Remove text from first cell HTML using python

Question 1

Using regex to parse HTML is a very bad practice (see @Lutz Horn's link in the comment).

Use an HTML parser instead. For example, here's how you can set the value of the first td tag to empty using BeautifulSoup:

Beautiful Soup is a Python library for pulling data out of HTML and XML files. It works with your favorite parser to provide idiomatic ways of navigating, searching, and modifying the parse tree. It commonly saves programmers hours or days of work.

from bs4 import BeautifulSoup


data = """
<table>
    <tr>
        <td WIDTH="49%">
            <p><a href="...1.htm"> cell to remove</a></p>
        </td>
        <td WIDTH="51%">
            some text
        </td>
    </tr>
</table>"""

soup = BeautifulSoup(data, 'html.parser')
cell = soup.table.tr.td
cell.string = ''
cell.attrs = {}

print soup.prettify(formatter='html')

prints:

<table>
 <tr>
  <td>
  </td>
  <td width="51%">
   some text
  </td>
 </tr>
</table>

See also:

Hope that helps.

Question 2

Using regex to parse HTML is a very bad practice. If you are actually trying to modify HTML, use an HTML parser.

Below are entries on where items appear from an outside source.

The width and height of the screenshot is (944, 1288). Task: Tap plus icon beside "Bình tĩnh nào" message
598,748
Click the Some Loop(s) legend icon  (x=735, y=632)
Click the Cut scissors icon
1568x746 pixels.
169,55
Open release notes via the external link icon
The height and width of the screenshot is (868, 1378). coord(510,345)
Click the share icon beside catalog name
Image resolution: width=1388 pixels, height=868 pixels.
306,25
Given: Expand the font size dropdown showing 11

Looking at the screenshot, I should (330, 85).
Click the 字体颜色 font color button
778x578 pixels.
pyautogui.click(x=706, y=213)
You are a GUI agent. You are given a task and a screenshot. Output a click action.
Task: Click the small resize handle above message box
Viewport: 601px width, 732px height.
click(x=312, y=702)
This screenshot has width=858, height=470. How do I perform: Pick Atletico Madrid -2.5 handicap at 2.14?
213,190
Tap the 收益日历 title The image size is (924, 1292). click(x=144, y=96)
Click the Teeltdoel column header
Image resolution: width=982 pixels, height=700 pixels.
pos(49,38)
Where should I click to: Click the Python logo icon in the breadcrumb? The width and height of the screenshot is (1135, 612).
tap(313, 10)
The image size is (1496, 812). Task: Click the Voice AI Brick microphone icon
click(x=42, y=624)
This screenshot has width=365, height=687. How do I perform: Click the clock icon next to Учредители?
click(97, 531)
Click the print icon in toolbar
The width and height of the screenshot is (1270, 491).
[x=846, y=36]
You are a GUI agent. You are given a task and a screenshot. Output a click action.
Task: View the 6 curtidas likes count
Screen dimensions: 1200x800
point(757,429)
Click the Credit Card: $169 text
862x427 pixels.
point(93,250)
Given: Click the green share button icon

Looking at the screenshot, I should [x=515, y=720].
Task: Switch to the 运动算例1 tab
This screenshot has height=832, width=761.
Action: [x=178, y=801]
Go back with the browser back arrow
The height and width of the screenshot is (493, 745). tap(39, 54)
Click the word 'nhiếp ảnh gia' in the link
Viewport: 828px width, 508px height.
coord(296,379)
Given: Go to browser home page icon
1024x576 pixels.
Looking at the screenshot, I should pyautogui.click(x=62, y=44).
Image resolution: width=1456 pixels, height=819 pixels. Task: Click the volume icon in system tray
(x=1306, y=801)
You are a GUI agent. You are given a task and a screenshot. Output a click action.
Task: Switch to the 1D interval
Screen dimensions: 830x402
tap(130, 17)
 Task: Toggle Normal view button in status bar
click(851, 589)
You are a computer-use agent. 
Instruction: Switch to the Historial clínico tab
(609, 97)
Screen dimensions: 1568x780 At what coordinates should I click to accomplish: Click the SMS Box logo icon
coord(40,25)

If the question is academic, or you are only trying to make the limited transformation you describe in the question, here is a regex program that will do it:

#!/usr/bin/python
import re
ret = open('rec1.txt').read()
ret = re.sub('<td.*?/td>','<td> </td>',ret, 1, re.DOTALL)
final= open('rec2.txt', 'w')
final.write(ret)
final.close()

Notes:

The expression [/td] means match any one of /, t, or d in any order. Note instead how I used .* to match an arbitrary string followed by /td.
The final, optional, argument to re.sub() is a flags argument. re.DOTALL allows . to match new lines.
The ? means to perform a non-greedy search, so it will only consume one cell.
re.sub() returns the resulting string, it does not modify the string in place.